[Items from a data source]
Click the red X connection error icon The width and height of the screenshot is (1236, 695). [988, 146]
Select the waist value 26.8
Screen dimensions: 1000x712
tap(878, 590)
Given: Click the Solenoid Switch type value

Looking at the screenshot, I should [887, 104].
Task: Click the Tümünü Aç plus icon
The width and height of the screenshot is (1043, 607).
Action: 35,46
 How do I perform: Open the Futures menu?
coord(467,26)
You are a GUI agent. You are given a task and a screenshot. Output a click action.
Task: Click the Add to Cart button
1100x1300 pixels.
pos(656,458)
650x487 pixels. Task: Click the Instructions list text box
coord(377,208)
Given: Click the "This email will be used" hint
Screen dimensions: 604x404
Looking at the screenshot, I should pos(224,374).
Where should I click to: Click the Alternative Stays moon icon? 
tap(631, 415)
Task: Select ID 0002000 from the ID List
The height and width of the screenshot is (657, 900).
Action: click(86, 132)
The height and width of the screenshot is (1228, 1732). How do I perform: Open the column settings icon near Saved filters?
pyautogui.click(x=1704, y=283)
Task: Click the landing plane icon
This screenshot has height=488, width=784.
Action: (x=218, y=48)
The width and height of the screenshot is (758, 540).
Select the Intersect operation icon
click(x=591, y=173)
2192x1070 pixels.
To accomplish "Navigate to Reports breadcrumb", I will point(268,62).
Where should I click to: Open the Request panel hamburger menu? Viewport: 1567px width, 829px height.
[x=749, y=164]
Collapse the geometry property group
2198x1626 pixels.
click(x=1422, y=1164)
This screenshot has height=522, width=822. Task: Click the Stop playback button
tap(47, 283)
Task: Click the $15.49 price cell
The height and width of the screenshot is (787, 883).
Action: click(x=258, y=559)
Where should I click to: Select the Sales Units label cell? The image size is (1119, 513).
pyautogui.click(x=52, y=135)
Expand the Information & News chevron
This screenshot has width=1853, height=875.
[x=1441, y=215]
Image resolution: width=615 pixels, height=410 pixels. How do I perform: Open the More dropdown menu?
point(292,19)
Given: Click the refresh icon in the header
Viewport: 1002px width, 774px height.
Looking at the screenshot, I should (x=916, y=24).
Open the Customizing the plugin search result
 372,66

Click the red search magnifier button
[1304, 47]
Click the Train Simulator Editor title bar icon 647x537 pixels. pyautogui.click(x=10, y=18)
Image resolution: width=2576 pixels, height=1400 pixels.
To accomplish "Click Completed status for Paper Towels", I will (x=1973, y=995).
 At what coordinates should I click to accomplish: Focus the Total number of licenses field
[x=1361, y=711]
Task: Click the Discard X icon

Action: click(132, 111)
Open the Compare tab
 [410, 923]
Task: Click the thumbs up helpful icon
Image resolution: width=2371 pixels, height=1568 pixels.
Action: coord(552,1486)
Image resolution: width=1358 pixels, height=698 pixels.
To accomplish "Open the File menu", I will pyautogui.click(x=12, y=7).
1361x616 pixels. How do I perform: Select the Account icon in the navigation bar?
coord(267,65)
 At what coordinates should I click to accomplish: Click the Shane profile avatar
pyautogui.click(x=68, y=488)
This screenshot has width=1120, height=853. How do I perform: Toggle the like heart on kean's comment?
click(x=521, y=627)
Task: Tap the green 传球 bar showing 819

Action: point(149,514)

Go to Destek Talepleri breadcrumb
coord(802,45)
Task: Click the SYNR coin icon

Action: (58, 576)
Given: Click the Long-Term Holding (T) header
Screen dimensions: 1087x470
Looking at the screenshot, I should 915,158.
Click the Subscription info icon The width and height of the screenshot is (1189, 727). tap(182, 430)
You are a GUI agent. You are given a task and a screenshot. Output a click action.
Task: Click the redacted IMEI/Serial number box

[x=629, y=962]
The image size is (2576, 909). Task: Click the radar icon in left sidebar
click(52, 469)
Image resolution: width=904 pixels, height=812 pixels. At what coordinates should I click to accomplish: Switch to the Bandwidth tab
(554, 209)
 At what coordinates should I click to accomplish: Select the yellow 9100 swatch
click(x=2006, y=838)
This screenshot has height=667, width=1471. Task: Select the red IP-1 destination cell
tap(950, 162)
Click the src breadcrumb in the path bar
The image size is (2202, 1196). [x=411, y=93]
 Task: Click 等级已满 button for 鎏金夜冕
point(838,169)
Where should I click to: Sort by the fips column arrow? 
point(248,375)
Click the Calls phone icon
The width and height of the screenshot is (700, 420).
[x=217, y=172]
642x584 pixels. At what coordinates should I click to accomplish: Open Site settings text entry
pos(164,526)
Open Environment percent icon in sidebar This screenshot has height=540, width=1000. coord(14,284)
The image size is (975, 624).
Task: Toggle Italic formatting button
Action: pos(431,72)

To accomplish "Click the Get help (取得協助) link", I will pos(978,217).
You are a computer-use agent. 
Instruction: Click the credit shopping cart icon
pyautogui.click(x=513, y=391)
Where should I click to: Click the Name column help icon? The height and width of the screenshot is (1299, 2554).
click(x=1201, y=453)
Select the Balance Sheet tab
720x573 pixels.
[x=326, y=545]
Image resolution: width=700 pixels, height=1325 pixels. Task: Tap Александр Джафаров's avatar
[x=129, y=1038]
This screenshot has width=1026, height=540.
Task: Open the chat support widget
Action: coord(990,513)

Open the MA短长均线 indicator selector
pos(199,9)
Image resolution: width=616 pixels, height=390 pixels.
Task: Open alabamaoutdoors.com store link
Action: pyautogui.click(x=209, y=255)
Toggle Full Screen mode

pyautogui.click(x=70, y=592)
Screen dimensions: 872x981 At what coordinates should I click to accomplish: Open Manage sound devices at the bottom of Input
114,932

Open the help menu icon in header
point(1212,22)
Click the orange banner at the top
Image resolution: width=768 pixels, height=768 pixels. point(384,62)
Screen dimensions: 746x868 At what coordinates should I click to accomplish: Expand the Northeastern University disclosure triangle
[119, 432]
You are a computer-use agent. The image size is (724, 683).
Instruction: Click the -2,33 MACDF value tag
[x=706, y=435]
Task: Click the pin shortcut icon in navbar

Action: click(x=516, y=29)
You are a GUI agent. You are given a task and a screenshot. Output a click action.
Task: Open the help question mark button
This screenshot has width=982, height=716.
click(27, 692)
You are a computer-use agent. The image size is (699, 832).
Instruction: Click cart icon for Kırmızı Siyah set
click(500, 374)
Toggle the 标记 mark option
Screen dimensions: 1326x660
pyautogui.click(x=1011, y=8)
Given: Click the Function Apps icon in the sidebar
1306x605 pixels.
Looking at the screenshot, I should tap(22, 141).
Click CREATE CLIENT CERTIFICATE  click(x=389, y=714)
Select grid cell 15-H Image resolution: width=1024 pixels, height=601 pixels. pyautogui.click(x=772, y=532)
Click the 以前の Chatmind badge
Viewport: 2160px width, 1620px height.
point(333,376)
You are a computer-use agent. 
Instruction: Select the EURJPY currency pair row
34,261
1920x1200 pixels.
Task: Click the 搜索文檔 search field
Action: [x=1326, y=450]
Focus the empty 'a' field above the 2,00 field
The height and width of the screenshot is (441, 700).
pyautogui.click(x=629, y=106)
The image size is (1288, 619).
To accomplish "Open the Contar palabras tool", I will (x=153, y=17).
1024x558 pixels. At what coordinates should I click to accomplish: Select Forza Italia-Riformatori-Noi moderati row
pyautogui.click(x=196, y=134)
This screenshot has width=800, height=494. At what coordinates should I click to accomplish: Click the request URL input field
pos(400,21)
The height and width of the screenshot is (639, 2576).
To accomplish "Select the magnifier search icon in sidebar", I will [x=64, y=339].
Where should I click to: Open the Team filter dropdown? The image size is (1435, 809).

- Task requirements: Reproduce these rows word for word, starting at the line that contains "Click the orange banner at the top" and continuing through the end of the rows.

- The answer:
Click the orange banner at the top
Image resolution: width=768 pixels, height=768 pixels. point(384,62)
Screen dimensions: 746x868 At what coordinates should I click to accomplish: Expand the Northeastern University disclosure triangle
[119, 432]
You are a computer-use agent. The image size is (724, 683).
Instruction: Click the -2,33 MACDF value tag
[x=706, y=435]
Task: Click the pin shortcut icon in navbar

Action: click(x=516, y=29)
You are a GUI agent. You are given a task and a screenshot. Output a click action.
Task: Open the help question mark button
This screenshot has width=982, height=716.
click(27, 692)
You are a computer-use agent. The image size is (699, 832).
Instruction: Click cart icon for Kırmızı Siyah set
click(500, 374)
Toggle the 标记 mark option
Screen dimensions: 1326x660
pyautogui.click(x=1011, y=8)
Given: Click the Function Apps icon in the sidebar
1306x605 pixels.
Looking at the screenshot, I should tap(22, 141).
Click CREATE CLIENT CERTIFICATE  click(x=389, y=714)
Select grid cell 15-H Image resolution: width=1024 pixels, height=601 pixels. pyautogui.click(x=772, y=532)
Click the 以前の Chatmind badge
Viewport: 2160px width, 1620px height.
point(333,376)
You are a computer-use agent. 
Instruction: Select the EURJPY currency pair row
34,261
1920x1200 pixels.
Task: Click the 搜索文檔 search field
Action: [x=1326, y=450]
Focus the empty 'a' field above the 2,00 field
The height and width of the screenshot is (441, 700).
pyautogui.click(x=629, y=106)
The image size is (1288, 619).
To accomplish "Open the Contar palabras tool", I will (x=153, y=17).
1024x558 pixels. At what coordinates should I click to accomplish: Select Forza Italia-Riformatori-Noi moderati row
pyautogui.click(x=196, y=134)
This screenshot has width=800, height=494. At what coordinates should I click to accomplish: Click the request URL input field
pos(400,21)
The height and width of the screenshot is (639, 2576).
To accomplish "Select the magnifier search icon in sidebar", I will [x=64, y=339].
Where should I click to: Open the Team filter dropdown? The image size is (1435, 809).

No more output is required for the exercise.